If you want someone to prosecute, it isn't the banks or investment houses for these bad securities. It is the mortgage brokers who made these sub-prime loans in the first place and FANNIE MAE and FREDDIE MAC who pressured the mortgage companies to offer them. This was a problem in the making which goes much further than the JP Morgan and Goldman Sachs debacle. If people at the mortgage houses would only speak up and talk about the real reasons these sub-prime loans were offered, why the homeowners signed on the dotted lines, and why we are now looking at all these foreclosures, we would see this as a Leftist reconstruction of our economy that went terribly wrong. Now that economy is tanking, everyone is pointing fingers at everyone else

The worst of this is that the federal and state prosecutors

still refuse to prosecute the ratings houses for the out and out FRAUD that they foisted upon the entire planet. They also refuse to prosecute the banks and people involved with Robo-signing. The financial meltdown of recent years has been totally caused by people in the financial industry breaking various fraud laws and yet no one is being prosecuted. Just remember laws have no value when they are NOT ENFORCED. And worst of all nothing has been done to prevent another financial meltdown because the same fraud is still available to these financial institutions as a way to make a profit.

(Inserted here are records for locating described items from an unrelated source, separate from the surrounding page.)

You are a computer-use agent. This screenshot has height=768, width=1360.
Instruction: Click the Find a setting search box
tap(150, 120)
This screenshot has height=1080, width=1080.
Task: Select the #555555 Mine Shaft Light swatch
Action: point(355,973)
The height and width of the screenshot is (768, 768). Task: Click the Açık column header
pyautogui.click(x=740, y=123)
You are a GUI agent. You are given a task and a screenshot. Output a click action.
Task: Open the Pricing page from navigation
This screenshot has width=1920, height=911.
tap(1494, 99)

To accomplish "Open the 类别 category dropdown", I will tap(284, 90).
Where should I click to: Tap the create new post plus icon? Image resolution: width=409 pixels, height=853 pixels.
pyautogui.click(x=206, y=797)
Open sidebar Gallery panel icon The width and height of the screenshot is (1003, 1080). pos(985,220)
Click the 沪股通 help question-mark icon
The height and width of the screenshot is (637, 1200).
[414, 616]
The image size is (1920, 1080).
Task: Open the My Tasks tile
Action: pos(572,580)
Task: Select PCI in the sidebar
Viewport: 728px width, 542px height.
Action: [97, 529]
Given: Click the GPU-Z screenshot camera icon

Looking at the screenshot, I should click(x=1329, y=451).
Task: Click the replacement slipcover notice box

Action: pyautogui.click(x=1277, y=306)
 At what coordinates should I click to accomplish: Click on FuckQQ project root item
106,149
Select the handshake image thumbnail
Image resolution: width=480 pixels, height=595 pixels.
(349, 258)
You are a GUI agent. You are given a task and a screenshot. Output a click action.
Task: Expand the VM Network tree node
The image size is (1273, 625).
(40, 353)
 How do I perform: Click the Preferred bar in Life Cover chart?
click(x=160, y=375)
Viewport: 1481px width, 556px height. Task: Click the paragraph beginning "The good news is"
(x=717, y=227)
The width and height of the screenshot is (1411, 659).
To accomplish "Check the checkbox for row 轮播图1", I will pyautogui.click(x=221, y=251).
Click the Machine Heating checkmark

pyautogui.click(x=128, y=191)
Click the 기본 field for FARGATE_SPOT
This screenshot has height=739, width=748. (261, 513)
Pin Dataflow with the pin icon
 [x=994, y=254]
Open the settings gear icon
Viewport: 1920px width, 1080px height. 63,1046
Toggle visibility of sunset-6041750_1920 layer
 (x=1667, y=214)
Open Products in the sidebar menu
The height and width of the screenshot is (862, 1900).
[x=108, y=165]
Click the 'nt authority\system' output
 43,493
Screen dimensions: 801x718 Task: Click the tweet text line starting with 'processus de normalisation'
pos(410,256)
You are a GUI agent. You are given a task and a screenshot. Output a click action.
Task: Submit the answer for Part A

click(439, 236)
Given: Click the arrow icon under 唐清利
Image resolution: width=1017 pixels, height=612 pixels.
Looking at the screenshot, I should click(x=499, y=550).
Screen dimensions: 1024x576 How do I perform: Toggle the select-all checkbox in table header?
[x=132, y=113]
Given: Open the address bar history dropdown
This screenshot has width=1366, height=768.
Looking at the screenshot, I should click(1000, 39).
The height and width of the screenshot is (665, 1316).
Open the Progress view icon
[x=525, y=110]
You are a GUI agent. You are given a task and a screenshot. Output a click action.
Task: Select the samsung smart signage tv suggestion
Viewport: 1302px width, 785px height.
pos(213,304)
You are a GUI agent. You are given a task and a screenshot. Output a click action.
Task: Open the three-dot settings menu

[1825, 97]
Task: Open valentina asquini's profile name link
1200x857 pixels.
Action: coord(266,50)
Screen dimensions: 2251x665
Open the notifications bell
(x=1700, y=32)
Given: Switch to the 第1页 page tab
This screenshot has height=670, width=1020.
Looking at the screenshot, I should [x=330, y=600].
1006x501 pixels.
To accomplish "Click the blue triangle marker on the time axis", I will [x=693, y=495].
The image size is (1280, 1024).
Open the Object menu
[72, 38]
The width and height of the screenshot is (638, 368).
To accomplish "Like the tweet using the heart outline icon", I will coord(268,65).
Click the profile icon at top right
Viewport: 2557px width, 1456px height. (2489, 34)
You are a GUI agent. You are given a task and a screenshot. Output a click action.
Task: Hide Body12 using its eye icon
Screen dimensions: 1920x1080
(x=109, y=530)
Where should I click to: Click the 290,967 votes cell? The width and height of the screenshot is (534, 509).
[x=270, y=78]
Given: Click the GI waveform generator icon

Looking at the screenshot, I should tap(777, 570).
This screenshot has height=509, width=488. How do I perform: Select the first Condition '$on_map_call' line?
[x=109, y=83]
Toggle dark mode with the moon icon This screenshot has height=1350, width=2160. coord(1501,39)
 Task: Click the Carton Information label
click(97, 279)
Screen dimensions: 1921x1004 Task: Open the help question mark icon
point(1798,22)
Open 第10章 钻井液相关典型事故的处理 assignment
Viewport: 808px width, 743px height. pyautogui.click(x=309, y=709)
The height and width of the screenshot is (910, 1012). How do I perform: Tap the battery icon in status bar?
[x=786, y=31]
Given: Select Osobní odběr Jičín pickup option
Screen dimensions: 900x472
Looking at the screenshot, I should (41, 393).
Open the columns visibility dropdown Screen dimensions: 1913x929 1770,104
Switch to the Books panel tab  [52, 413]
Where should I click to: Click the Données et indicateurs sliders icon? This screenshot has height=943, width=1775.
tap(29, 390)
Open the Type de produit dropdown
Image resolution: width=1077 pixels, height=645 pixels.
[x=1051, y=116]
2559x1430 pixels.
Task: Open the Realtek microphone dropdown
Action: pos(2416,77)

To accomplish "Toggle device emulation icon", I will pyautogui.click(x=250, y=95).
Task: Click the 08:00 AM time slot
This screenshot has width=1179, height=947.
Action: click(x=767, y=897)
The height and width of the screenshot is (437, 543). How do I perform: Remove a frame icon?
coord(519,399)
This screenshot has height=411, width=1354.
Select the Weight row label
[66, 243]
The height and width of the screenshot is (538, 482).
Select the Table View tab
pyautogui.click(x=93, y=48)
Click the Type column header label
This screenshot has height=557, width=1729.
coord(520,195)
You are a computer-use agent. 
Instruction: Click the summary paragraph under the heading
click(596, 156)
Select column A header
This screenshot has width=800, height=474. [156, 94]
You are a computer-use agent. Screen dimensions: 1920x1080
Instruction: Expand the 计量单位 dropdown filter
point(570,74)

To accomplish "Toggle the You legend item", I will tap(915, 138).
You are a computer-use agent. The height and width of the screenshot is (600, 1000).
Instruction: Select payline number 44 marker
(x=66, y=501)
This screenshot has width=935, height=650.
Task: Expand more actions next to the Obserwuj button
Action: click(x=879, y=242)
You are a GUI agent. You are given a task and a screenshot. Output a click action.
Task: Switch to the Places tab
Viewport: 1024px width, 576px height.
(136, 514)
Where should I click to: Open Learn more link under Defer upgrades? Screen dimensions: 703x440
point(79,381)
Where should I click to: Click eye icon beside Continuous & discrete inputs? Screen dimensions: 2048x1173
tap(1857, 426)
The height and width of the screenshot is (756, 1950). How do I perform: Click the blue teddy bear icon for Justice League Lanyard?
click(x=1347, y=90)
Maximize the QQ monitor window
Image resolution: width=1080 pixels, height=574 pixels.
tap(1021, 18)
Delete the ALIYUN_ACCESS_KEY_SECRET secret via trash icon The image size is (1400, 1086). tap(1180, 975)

It's estimated that 60% of the Real Estate paper work submitted to clerks of Court in the US is fraudulent going back to the early 90's.

EXACTLY

Exactly. Where is the parade of perpetrators that should have been convicted in the wake of the banking debacle? Sadly, it never happened, and it is also true that there is next to nothing to prevent a similar meltdown in the future. It seems to go in cycles: remember the S&L meltdown of the 80s? Is it any wonder people are cynical and become disengaged from the (dysfunctional) body politic? You can steal more money with a briefcase than you can with a gun, (and do less time).

Credit unions are still better than banks

Can you say "Smart Card"? Banks are boosting the fees for the "privelige" of using a debit card, recent swipe fee caps notwithstanding. Covering fraud losses was one reason the banking industry's gave congress for keeping the fees caps high, but these same banks refuse to deploy smart-chip cards which would reduce fraud (and concomitant losses) to nearly zero. Their circular logic dictates that they need the higher fees to cover fraud losses but that implementation of the "new" technology (that most of the rest of the world already uses, by the way) is "cost prohibitive". HUH? This is one area where credit unions could take the lead.

This fee is not for fraud losses

This fee is not for fraud losses but to balance the NCUA's insurance fund for credit unions it shuts down or takes over. I agree smart cards are eventually the way to go but it only stops fraud where the card is presented. Online transactions can still be tricked. It has not happened yet in the US because every retailer would need to upgrade and well as EVERY cardholder and the US has by far the biggest share.

Government Crooks

The federal government hands out cash to bail out big banks instead of letting proper market forces work, destroys interest rates so loans don't pay anything substantial back to the creditors, passes new laws that reduce and limit revenue for banks offering debit/check card services and now they're demanding what amounts to ransom money from credit unions. There is something seriously wrong with this picture!